**EXERCISE INSTRUCTIONS**
Report the tally of lines featuring the word "will" in the entries below, without anything else.

**PROVIDED DATA**
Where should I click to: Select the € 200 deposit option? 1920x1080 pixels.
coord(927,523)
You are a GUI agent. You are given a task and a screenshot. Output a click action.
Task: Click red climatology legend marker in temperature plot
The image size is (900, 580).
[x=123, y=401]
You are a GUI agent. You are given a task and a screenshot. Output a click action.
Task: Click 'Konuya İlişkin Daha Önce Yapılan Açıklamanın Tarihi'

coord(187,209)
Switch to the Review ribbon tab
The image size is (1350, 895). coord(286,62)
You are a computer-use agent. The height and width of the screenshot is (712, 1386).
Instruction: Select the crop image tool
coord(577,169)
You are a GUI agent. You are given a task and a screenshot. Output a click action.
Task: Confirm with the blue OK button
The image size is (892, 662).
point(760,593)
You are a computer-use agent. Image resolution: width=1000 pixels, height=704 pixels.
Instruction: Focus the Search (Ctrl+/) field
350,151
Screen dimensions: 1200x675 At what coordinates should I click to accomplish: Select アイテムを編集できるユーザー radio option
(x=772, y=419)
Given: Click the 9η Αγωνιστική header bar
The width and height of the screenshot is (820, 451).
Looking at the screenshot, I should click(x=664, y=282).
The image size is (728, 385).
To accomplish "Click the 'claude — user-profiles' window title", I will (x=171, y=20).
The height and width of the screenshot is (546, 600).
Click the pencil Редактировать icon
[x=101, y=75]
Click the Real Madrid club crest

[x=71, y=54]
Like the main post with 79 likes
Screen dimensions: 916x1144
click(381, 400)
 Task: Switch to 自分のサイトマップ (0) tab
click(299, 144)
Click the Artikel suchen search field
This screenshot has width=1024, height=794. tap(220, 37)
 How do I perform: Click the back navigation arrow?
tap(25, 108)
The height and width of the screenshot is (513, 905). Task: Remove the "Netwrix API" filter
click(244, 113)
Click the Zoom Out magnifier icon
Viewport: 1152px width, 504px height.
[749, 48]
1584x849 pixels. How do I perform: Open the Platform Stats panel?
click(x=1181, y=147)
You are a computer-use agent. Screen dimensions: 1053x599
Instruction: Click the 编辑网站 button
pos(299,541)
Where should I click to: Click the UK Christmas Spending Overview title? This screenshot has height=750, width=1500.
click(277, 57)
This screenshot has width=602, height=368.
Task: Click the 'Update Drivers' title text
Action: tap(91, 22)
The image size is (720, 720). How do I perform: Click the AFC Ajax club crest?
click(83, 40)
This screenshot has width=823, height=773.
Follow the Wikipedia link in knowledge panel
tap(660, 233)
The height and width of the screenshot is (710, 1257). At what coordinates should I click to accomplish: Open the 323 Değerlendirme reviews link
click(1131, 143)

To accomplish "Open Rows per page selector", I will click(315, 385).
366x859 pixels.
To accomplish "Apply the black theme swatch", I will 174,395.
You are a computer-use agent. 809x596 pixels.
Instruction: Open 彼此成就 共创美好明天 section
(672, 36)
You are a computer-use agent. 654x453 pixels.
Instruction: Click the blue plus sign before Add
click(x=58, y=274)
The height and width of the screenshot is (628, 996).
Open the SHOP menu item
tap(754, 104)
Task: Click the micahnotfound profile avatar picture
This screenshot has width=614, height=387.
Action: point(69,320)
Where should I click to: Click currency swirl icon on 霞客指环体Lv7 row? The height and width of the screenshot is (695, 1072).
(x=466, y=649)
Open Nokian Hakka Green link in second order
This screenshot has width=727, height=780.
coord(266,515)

**RESPONSE TO THIS EXERCISE**
3